>> BEGIN Rows
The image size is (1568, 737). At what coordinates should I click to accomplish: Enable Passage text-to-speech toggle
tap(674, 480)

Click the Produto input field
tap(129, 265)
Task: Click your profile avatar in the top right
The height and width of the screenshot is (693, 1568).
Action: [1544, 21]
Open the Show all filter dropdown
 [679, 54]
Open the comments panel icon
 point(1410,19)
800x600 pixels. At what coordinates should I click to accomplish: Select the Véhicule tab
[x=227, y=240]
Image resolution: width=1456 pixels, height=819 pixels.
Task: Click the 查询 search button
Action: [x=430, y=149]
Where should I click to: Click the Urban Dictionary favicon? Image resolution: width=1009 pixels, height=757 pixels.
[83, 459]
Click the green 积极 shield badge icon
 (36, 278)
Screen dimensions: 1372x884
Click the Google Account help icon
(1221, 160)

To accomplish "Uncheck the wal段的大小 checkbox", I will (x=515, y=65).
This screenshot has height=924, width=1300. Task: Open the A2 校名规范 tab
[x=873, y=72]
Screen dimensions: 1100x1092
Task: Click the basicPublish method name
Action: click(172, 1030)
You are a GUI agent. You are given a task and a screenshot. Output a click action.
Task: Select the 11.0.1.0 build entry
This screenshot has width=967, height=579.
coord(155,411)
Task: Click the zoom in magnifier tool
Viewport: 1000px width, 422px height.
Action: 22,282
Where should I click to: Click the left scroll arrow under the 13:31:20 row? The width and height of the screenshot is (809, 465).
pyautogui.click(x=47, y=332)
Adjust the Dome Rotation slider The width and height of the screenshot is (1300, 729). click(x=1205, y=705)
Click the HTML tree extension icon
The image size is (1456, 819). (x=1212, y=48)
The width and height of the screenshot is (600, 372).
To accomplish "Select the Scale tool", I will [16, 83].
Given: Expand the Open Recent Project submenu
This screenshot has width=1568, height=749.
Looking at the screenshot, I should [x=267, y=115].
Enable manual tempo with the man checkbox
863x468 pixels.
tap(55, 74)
>> END Rows
▶ [Stated task]
Rewrite all the records above as a numbered list, one line per item, leaving out the blank lines.

▶ [Task response]
1. The image size is (1568, 737). At what coordinates should I click to accomplish: Enable Passage text-to-speech toggle
2. tap(674, 480)
3. Click the Produto input field
4. tap(129, 265)
5. Task: Click your profile avatar in the top right
6. The height and width of the screenshot is (693, 1568).
7. Action: [1544, 21]
8. Open the Show all filter dropdown
9.  [679, 54]
10. Open the comments panel icon
11.  point(1410,19)
12. 800x600 pixels. At what coordinates should I click to accomplish: Select the Véhicule tab
13. [x=227, y=240]
14. Image resolution: width=1456 pixels, height=819 pixels.
15. Task: Click the 查询 search button
16. Action: [x=430, y=149]
17. Where should I click to: Click the Urban Dictionary favicon? Image resolution: width=1009 pixels, height=757 pixels.
18. [83, 459]
19. Click the green 积极 shield badge icon
20.  (36, 278)
21. Screen dimensions: 1372x884
22. Click the Google Account help icon
23. (1221, 160)
24. To accomplish "Uncheck the wal段的大小 checkbox", I will (x=515, y=65).
25. This screenshot has height=924, width=1300. Task: Open the A2 校名规范 tab
26. [x=873, y=72]
27. Screen dimensions: 1100x1092
28. Task: Click the basicPublish method name
29. Action: click(172, 1030)
30. You are a GUI agent. You are given a task and a screenshot. Output a click action.
31. Task: Select the 11.0.1.0 build entry
32. This screenshot has width=967, height=579.
33. coord(155,411)
34. Task: Click the zoom in magnifier tool
35. Viewport: 1000px width, 422px height.
36. Action: 22,282
37. Where should I click to: Click the left scroll arrow under the 13:31:20 row? The width and height of the screenshot is (809, 465).
38. pyautogui.click(x=47, y=332)
39. Adjust the Dome Rotation slider The width and height of the screenshot is (1300, 729). click(x=1205, y=705)
40. Click the HTML tree extension icon
41. The image size is (1456, 819). (x=1212, y=48)
42. The width and height of the screenshot is (600, 372).
43. To accomplish "Select the Scale tool", I will [16, 83].
44. Given: Expand the Open Recent Project submenu
45. This screenshot has width=1568, height=749.
46. Looking at the screenshot, I should [x=267, y=115].
47. Enable manual tempo with the man checkbox
48. 863x468 pixels.
49. tap(55, 74)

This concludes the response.